** Extract to read **

....................

Question

Determine whether it is appropriate to use the normal distribution to estimate the p-value. If it is appropriate, use the normal distribution and the given sample results to complete the test of the given hypotheses. Assume the results come from a random sample and use a $$5 \%$$ significance level. Test $$H_{0}: p=0.2$$ vs $$H_{a}: p \neq 0.2$$ using the sample results $$\hat{p}=0.26$$ with $$n=1000$$

Answer

**step1 Check Conditions for Normal Approximation**

To determine if the normal distribution can be used to approximate the sampling distribution of the sample proportion, we need to check two conditions. Both $$np_0$$ and $$n(1-p_0)$$ must be greater than or equal to 10, where $$n$$ is the sample size and $$p_0$$ is the hypothesized population proportion under the null hypothesis ($$H_0$$).

$$np_0 \geq 10$$

$$n(1-p_0) \geq 10$$

Given: Sample size $$n = 1000$$ and from the null hypothesis $$H_0: p = 0.2$$, we use $$p_0 = 0.2$$.
First, we calculate $$np_0$$:

$$1000 \times 0.2 = 200$$

Next, we calculate $$n(1-p_0)$$:

$$1000 \times (1 - 0.2) = 1000 \times 0.8 = 800$$

Since both 200 and 800 are greater than or equal to 10, the conditions are met. Therefore, it is appropriate to use the normal distribution to estimate the p-value.

**step2 Calculate the Test Statistic (Z-score)**

When the conditions for normal approximation are met, we can calculate a Z-score. This Z-score measures how many standard errors the observed sample proportion is away from the hypothesized population proportion. The formula for the test statistic is:

$$Z = \frac{\hat{p} - p_0}{\sqrt{\frac{p_0(1-p_0)}{n}}}$$

Given: Sample proportion $$\hat{p} = 0.26$$, Hypothesized proportion $$p_0 = 0.2$$, Sample size $$n = 1000$$.
First, we calculate the standard error of the sample proportion:

$$SE = \sqrt{\frac{0.2 \times (1-0.2)}{1000}} = \sqrt{\frac{0.2 \times 0.8}{1000}} = \sqrt{\frac{0.16}{1000}} = \sqrt{0.00016}$$

Now, we substitute the values into the Z-score formula:

$$Z = \frac{0.26 - 0.2}{\sqrt{0.00016}} = \frac{0.06}{0.01264911} \approx 4.743$$

**step3 Determine the p-value**

The p-value represents the probability of obtaining a sample proportion as extreme as, or more extreme than, the one observed, assuming the null hypothesis is true. Since the alternative hypothesis ($$H_a: p \neq 0.2$$) is two-sided, we need to calculate the probability in both tails of the standard normal distribution. We find the area to the right of our calculated Z-score and then double it.

....................

** Source excerpt **
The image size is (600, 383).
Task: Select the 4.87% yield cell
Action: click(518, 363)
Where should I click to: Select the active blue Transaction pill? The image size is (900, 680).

....................

** Given task **
In the hypothesis-test solution above, what approximate value is calculated for the Z test statistic?

** Result for this exercise **
About 4.743.